TALLAHASSEE — Republican lawmakers don’t sometimes prefer to say abortion companies are well being care. The truth is, in 2020, Republican U.S. Sens. Marco Rubio and Rick Scott had been co-sponsors of the “Abortion Is Not Well being Care Act.”
However a brand new invoice making its method by way of the Florida Legislature, Senate Invoice 74, would offer larger legal responsibility safety to well being care suppliers in COVID-19 associated lawsuits, together with abortion clinics. Sen. Jeff Brandes, R-St. Petersburg, the writer of the invoice, mentioned this isn’t a political assertion: clinics are regulated by the state beneath the identical statute as different well being care facilities.
Some abortion rights advocates are noting the irony of Republican-led laws apparently admitting what they’ve lengthy contended.
“We do imagine that abortion rights are well being care rights,” mentioned Barbara DeVane of the Florida chapter of the Nationwide Group for Ladies at a information convention Monday. “What a bunch of hypocrites within the Capitol, the Republican legislators that say they’re anti-abortion, and but these clinics are on the checklist.”
The GOP is certainly strongly anti-abortion. The state Legislature final yr handed a invoice requiring a health care provider to get parental consent earlier than terminating the being pregnant of a minor. Regardless of the objections of abortion rights advocates, Gov. Ron DeSantis signed that invoice — certainly one of his prime legislative priorities — into legislation.
So it’s noteworthy that certainly one of Republican leaders’ signature items of laws in 2021 would be sure that abortion clinics are shielded from frivolous COVID-19 associated lawsuits.

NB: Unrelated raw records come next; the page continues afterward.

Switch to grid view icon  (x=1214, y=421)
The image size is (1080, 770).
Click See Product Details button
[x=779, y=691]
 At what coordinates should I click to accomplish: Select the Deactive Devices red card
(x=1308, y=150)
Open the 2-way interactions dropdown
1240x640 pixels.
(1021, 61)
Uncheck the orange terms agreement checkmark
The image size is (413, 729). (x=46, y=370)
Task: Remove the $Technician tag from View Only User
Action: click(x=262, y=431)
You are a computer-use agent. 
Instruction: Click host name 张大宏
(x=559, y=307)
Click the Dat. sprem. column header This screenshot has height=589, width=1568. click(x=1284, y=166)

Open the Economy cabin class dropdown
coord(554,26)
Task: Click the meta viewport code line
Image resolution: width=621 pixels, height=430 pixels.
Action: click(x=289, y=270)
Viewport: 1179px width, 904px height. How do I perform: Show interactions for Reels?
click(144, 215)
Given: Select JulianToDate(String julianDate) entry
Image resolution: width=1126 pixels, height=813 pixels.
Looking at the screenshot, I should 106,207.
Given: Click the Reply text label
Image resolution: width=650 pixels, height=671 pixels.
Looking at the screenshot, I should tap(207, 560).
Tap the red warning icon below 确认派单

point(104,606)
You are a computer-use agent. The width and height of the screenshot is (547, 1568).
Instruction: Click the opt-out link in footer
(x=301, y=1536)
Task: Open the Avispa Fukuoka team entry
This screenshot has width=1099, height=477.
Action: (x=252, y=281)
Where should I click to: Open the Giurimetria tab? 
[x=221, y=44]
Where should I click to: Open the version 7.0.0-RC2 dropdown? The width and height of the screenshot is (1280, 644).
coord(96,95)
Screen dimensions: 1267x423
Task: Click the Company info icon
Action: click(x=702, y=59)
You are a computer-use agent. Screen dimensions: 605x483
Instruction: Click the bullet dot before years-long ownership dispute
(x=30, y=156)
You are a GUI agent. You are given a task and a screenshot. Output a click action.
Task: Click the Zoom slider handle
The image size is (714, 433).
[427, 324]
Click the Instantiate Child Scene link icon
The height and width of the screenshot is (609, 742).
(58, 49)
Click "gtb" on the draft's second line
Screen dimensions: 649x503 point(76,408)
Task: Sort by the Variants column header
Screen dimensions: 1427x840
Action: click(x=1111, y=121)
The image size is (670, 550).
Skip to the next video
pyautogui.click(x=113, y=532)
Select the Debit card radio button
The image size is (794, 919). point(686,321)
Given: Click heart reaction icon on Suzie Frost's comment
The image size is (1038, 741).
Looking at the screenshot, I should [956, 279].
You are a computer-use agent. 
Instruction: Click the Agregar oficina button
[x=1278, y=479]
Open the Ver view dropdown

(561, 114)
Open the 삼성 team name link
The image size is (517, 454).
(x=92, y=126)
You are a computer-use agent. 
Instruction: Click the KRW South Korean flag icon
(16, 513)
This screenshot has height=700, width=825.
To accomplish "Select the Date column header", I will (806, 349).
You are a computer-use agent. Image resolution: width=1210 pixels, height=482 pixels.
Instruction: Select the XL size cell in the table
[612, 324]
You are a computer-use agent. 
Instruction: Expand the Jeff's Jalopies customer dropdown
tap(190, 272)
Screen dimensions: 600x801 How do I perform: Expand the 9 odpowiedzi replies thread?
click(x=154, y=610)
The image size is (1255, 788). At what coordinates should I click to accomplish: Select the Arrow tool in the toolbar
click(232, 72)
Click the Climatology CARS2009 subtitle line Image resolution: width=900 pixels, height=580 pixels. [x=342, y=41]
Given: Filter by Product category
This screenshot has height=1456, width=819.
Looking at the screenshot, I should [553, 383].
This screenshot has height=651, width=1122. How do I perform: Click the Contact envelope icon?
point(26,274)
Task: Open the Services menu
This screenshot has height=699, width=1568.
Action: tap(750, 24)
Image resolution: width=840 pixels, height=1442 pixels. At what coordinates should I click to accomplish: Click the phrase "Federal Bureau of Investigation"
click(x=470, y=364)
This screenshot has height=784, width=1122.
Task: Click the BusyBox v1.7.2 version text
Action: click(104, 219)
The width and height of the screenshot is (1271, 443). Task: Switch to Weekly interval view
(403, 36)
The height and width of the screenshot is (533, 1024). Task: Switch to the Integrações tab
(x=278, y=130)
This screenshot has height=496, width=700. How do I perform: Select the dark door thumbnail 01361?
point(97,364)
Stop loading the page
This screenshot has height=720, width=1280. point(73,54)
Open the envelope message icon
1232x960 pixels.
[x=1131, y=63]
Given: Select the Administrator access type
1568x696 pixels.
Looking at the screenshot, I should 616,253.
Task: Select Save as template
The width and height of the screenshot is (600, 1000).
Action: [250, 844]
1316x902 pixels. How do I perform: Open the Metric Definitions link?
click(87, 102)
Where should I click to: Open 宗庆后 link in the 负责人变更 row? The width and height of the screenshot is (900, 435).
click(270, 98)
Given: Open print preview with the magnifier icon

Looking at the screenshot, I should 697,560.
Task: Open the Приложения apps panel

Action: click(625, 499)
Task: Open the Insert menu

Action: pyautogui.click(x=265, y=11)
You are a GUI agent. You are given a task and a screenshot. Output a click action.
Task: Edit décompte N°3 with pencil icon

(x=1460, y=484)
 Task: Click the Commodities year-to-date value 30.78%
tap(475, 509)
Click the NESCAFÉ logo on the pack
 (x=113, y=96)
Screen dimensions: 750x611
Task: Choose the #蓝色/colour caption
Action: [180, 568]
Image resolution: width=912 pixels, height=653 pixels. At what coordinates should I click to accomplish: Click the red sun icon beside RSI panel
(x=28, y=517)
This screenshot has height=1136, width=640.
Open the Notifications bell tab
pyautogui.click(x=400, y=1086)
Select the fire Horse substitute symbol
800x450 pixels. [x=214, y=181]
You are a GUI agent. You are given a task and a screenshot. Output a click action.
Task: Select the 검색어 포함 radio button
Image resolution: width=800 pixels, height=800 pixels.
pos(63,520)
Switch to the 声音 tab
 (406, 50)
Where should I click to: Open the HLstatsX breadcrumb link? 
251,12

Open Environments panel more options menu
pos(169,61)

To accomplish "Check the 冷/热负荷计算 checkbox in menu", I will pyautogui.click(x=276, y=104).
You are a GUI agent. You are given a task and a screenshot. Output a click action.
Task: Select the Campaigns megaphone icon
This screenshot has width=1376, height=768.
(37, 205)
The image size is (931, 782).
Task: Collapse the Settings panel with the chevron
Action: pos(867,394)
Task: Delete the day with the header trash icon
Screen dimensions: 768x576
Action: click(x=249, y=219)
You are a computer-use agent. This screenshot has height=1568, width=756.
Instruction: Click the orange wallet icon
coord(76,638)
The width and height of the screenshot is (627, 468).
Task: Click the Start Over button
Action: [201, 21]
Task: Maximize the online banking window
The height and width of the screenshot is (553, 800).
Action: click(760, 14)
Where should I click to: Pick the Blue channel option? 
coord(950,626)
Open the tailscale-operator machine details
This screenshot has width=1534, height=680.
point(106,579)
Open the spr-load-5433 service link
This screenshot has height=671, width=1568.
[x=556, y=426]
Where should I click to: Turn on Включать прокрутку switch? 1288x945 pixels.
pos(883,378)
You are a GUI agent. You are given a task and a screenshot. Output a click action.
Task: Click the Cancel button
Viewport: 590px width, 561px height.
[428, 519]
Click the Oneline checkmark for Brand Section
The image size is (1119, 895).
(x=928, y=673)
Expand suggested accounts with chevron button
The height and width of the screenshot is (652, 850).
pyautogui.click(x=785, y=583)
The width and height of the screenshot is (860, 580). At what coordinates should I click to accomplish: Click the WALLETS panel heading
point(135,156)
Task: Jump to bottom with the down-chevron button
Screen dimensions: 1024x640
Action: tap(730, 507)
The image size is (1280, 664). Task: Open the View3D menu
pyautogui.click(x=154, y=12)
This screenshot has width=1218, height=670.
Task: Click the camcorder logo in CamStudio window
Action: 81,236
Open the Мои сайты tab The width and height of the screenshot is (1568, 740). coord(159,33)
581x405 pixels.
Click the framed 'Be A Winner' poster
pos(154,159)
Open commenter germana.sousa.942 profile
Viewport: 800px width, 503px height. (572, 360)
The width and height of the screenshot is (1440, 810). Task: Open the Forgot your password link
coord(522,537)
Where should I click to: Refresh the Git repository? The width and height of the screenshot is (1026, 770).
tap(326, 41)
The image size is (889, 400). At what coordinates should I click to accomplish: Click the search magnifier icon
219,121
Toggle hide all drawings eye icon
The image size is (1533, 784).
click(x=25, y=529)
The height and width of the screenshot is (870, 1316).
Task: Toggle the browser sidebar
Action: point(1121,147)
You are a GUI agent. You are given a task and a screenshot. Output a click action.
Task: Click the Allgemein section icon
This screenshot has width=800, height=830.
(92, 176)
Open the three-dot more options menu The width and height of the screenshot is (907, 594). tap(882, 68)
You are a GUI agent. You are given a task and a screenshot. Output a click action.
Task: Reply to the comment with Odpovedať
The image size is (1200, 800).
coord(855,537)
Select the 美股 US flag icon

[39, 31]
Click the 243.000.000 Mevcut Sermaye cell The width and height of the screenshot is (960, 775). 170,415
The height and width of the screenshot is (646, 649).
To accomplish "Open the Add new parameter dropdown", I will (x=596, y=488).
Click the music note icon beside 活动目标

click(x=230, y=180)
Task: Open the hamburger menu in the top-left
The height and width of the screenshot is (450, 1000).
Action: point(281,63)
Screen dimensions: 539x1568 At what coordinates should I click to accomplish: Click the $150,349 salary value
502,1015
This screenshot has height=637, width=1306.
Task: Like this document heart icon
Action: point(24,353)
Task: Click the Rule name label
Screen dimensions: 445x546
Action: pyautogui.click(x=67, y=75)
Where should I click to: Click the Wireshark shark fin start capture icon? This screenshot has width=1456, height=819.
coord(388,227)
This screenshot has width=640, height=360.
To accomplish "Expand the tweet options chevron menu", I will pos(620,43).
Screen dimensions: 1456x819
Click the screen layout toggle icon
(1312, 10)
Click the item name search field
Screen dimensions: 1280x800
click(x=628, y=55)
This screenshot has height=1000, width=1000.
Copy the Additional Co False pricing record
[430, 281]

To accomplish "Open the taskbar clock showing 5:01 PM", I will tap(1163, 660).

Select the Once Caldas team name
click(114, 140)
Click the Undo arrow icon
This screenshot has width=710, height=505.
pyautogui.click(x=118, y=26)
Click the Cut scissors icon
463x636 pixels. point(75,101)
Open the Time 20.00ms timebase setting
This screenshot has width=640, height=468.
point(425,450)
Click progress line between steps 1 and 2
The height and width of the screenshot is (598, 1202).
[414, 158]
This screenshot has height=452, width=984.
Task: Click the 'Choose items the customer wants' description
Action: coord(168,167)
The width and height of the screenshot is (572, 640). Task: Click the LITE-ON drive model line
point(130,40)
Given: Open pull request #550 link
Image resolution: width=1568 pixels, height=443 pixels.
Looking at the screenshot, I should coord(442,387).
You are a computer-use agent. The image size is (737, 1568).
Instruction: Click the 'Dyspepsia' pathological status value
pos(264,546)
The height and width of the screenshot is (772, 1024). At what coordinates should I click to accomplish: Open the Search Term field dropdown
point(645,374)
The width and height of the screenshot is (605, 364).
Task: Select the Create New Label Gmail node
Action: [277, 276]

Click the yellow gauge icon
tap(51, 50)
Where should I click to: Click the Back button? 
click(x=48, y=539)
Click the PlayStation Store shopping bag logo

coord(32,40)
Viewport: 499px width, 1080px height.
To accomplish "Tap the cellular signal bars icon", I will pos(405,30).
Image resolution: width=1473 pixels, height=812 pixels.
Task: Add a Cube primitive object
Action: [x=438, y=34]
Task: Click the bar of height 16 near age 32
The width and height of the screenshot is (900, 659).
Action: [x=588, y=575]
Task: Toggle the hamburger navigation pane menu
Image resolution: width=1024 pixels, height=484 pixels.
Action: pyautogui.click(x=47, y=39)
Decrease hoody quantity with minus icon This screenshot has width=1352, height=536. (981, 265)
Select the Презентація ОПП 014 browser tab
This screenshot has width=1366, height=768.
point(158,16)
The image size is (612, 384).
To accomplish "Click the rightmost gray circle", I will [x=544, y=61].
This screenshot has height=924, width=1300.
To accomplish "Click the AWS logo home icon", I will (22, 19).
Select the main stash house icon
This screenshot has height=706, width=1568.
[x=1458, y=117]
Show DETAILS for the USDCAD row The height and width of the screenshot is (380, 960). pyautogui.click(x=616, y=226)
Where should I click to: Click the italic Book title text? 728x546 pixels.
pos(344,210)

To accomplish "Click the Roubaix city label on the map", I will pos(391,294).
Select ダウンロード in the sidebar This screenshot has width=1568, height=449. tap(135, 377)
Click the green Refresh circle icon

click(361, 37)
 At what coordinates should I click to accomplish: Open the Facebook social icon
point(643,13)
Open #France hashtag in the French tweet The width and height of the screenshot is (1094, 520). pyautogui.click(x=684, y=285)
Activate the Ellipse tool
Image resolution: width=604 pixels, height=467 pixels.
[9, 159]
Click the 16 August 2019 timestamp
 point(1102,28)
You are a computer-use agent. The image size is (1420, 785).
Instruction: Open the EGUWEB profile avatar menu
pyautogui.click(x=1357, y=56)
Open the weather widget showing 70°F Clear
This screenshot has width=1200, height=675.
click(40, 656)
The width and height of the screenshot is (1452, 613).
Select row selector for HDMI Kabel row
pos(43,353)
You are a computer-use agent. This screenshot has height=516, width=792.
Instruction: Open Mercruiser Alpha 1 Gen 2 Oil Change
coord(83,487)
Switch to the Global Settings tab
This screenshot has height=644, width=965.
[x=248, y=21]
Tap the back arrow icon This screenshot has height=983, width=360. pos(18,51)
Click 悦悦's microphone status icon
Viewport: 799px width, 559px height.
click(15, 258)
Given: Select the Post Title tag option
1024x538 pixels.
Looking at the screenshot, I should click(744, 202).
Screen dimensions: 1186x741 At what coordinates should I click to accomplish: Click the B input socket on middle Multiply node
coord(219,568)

Brandes downplayed the position of abortion clinics within the invoice. The senator famous that even when the clinics weren’t listed as well being care suppliers, they might be lined beneath one other invoice Brandes is proposing, SB 72. That laws would give different companies further authorized safety from COVID-19 associated legal responsibility.
“It’s simply the place they fell within the statute,” Brandes mentioned of abortion suppliers.
There hasn’t been any speak amongst Republicans about eradicating abortion clinics’ legal responsibility protections from the invoice, Brandes added. The invoice cleared its first Senate committee final week after practically two hours of debate and a party-line vote.
When requested concerning the protections for abortion clinics at a information convention Monday, DeSantis mentioned he hadn’t seen the invoice. Home Speaker Chris Sprowls, R-Palm Harbor, referred the query again to Brandes.
“Abortion is well being care and it completely ought to be included in any effort by the Legislature to outline who’re the entrance line well being care staff,” mentioned Rep. Anna Eskamani, D-Orlando. Till 2018, Eskamani was the senior director for Deliberate Parenthood of Southwest and Central Florida.
Some 34 states have enacted legal responsibility protections for companies or well being care suppliers, in keeping with the American Tort Reform Affiliation, which helps such protections.
Legal professional William Massive, the president of the Florida Justice Reform Institute, discovered that at the least 9 COVID-19 associated lawsuits have already been filed towards well being care suppliers in Florida. None of these lawsuits concerned abortion suppliers. (If it turns into legislation, SB 74 would apply retroactively. Nonetheless, firms which are sued earlier than the invoice is signed into legislation wouldn’t have further authorized safety.)
Opponents of Brandes’ invoice have argued that with so few documented lawsuits towards well being care suppliers, the additional legal responsibility protections are at finest pointless. At worst, they defend abusive actors that confirmed little regard for individuals’s security throughout a pandemic.
“The identical authorities that gave little to no course, that pressured the financial reopening of the state outdoors the (Facilities for Illness Management and Prevention) tips, is asking for a clean examine for enterprise homeowners,” mentioned Wealthy Templin, the general public coverage director for the Florida AFL-CIO.
Nonetheless, Massive, who leads a corporation backed by the pro-business Florida Chamber of Commerce, mentioned in an interview that his checklist of lawsuits is way from complete.
“There’s not like a centralized database that you possibly can Google to say, ‘Hey, spit out all of the COVID-19 lawsuits,” Massive mentioned.
It stays to be seen whether or not well being care suppliers will face a rash of lawsuits. But when these lawsuits come and Brandes’ invoice as written is signed into legislation, abortion suppliers could be lined.
That truth alone isn’t swaying lots of the state’s progressive lawmakers.
“I’ve issues concerning the legal responsibility laws as an entire, regardless of who’s listed,” Eskamani mentioned.